Material provided:
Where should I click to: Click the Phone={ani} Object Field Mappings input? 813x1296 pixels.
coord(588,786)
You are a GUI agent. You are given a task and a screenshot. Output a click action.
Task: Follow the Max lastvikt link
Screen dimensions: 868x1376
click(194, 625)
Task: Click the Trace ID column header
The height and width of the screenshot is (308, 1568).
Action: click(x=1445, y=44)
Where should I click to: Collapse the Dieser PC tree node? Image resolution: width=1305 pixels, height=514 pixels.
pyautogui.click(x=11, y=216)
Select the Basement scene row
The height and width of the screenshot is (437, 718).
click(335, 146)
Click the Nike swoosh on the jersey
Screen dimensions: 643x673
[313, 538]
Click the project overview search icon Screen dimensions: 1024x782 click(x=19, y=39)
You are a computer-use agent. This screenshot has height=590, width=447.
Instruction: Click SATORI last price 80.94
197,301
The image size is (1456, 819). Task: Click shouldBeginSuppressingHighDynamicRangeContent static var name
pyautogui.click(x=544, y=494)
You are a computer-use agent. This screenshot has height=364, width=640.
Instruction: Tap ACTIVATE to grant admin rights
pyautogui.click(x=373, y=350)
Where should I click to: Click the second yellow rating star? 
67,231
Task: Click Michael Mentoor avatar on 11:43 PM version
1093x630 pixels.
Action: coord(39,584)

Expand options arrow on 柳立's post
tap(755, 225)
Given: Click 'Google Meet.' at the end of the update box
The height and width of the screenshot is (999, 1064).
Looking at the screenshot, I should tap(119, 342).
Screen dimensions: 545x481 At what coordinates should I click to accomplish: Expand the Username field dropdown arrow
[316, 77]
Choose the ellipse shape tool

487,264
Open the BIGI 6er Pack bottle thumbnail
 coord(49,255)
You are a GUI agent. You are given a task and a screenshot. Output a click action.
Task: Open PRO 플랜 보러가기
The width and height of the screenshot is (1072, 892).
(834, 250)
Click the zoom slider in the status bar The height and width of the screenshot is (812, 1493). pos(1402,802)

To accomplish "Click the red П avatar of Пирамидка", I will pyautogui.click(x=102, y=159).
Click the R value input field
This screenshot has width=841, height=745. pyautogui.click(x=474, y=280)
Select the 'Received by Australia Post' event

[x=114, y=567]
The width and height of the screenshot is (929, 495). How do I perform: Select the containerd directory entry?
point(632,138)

Task details:
Quote, word for word, every line starting at the one that contains "Task: Click Michael" and ending with the final line of the entries.

Reply to the task:
Task: Click Michael Mentoor avatar on 11:43 PM version
1093x630 pixels.
Action: coord(39,584)

Expand options arrow on 柳立's post
tap(755, 225)
Given: Click 'Google Meet.' at the end of the update box
The height and width of the screenshot is (999, 1064).
Looking at the screenshot, I should tap(119, 342).
Screen dimensions: 545x481 At what coordinates should I click to accomplish: Expand the Username field dropdown arrow
[316, 77]
Choose the ellipse shape tool

487,264
Open the BIGI 6er Pack bottle thumbnail
 coord(49,255)
You are a GUI agent. You are given a task and a screenshot. Output a click action.
Task: Open PRO 플랜 보러가기
The width and height of the screenshot is (1072, 892).
(834, 250)
Click the zoom slider in the status bar The height and width of the screenshot is (812, 1493). pos(1402,802)

To accomplish "Click the red П avatar of Пирамидка", I will pyautogui.click(x=102, y=159).
Click the R value input field
This screenshot has width=841, height=745. pyautogui.click(x=474, y=280)
Select the 'Received by Australia Post' event

[x=114, y=567]
The width and height of the screenshot is (929, 495). How do I perform: Select the containerd directory entry?
point(632,138)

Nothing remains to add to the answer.